Aube looked at him. Really looked. For a second, Bobby saw something flicker in those old creek-stone eyes. Not hope, exactly. Something harder. Something that had survived forty years of watching monsters walk.
"The point," Aube said slowly, "is that the system isn't the only thing that exists. There's also the town. The people. The ones who've been watching. The ones who've been waiting."
He stood up. His knees popped.
"Missouri, 1981. Man named McElroy. Terrorized a town for twenty years. Burned houses. Shot farmers. His lawyer got him off of everything. Everything. Until one day, that town had enough."
Bobby looked up. "What happened?"
Aube picked up his coffee cup. Drained the cold dregs.
"McElroy walked into a bar. Walked out to his truck. Got shot dead in broad daylight with forty-six people watching." He set the cup down. "No one saw a thing. No one ever saw a thing. Case went cold that afternoon and stayed cold."
He walked to the door. Paused with his hand on the handle.
"The law couldn't touch him. The system couldn't touch him. But the town? The town remembered. The town *waited*. And when the moment came, the town acted."

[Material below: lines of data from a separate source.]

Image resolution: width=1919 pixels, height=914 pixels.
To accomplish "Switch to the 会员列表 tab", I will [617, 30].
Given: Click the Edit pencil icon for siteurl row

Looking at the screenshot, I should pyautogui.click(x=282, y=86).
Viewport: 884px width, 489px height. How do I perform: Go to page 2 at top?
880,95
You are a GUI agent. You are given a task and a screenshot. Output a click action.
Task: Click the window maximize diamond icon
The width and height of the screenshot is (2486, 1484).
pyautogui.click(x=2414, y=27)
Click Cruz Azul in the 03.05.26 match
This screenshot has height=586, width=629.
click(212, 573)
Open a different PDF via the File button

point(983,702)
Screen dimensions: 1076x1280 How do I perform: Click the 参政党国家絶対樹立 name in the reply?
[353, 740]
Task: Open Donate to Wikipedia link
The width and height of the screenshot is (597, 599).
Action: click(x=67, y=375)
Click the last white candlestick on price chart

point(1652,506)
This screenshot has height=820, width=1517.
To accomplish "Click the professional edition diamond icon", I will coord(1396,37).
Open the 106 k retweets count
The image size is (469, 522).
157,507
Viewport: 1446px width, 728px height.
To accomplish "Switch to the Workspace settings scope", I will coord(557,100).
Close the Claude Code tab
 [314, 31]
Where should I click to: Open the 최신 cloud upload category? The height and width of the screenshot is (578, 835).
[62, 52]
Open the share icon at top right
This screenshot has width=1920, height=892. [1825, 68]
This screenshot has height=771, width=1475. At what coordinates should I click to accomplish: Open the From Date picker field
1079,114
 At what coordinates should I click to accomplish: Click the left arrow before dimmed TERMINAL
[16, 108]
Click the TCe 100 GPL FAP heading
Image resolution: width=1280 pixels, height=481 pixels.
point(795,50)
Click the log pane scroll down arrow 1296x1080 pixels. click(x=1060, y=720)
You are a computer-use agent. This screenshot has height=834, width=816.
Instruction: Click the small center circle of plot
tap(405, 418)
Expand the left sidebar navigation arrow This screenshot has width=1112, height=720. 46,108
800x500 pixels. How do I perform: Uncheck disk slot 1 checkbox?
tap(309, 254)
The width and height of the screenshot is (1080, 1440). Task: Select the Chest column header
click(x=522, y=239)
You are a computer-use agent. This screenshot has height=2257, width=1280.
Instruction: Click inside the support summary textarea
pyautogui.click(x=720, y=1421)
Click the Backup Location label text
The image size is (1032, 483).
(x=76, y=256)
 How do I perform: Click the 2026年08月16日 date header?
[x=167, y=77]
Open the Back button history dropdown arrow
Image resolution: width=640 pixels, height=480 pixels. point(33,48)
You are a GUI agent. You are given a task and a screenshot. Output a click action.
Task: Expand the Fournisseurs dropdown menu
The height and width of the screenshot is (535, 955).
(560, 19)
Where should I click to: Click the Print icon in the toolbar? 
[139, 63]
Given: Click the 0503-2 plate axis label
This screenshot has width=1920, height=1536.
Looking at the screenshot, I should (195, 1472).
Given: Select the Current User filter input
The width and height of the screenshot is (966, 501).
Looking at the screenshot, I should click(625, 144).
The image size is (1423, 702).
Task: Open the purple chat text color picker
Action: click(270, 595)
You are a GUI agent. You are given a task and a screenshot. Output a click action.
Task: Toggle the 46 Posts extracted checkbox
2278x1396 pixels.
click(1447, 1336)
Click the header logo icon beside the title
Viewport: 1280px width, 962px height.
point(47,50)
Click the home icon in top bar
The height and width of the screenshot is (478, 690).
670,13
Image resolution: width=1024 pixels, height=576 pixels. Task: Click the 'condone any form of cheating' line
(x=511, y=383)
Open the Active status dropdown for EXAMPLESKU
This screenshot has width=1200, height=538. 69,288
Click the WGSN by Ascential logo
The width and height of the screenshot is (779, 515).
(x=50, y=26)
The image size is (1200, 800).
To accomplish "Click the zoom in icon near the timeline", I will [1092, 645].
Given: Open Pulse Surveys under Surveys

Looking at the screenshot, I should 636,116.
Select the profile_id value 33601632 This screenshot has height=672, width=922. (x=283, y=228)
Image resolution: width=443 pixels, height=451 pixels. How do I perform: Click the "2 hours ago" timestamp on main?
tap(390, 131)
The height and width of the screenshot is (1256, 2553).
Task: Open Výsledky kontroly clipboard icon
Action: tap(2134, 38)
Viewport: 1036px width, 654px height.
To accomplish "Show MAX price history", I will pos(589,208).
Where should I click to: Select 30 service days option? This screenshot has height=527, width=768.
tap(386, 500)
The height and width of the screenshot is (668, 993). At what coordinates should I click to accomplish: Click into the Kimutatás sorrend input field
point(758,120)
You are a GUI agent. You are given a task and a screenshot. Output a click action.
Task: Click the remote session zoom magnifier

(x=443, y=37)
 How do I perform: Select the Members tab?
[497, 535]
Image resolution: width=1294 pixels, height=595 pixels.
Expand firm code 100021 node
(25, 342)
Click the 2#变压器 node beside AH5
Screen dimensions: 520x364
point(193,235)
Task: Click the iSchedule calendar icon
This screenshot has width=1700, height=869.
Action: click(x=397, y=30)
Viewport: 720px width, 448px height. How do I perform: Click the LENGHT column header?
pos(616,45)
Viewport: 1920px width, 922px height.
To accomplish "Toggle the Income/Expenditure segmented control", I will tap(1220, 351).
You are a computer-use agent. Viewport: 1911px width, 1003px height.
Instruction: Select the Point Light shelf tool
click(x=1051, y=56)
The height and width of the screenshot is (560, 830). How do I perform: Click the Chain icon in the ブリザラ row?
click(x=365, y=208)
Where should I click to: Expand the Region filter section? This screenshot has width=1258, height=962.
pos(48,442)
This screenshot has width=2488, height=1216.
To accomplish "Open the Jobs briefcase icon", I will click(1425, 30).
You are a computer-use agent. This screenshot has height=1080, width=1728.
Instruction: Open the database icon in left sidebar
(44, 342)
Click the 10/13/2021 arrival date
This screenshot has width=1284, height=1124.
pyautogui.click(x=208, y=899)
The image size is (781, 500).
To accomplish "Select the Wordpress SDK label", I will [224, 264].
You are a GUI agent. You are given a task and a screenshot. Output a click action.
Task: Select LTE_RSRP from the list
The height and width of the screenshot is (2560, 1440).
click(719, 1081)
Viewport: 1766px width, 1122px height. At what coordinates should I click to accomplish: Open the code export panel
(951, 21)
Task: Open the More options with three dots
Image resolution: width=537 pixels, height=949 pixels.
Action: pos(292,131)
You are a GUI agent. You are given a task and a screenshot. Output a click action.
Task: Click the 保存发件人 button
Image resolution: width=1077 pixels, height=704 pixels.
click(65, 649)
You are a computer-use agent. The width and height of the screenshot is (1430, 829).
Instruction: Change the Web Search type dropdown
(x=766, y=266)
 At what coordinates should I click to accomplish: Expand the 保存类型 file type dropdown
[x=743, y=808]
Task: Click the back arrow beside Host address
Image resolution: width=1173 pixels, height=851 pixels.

He looked back at Bobby and Andrew.
"Denton's not dead. Not yet. But he's made a lot of enemies. And enemies have long memories." A ghost of something crossed his face—not a smile, but close. "Merrickville's been waiting a long time, son. Don't assume the waiting's over just because the trial's done."
He left.
Andrew sat beside Bobby in the fluorescent light, staring at the files, thinking about forty-six people who saw nothing and a town that forgot everything.
Tanaka had been right, some illnesses required pruning.
And somewhere, deep in the valley, the ice continued to crack.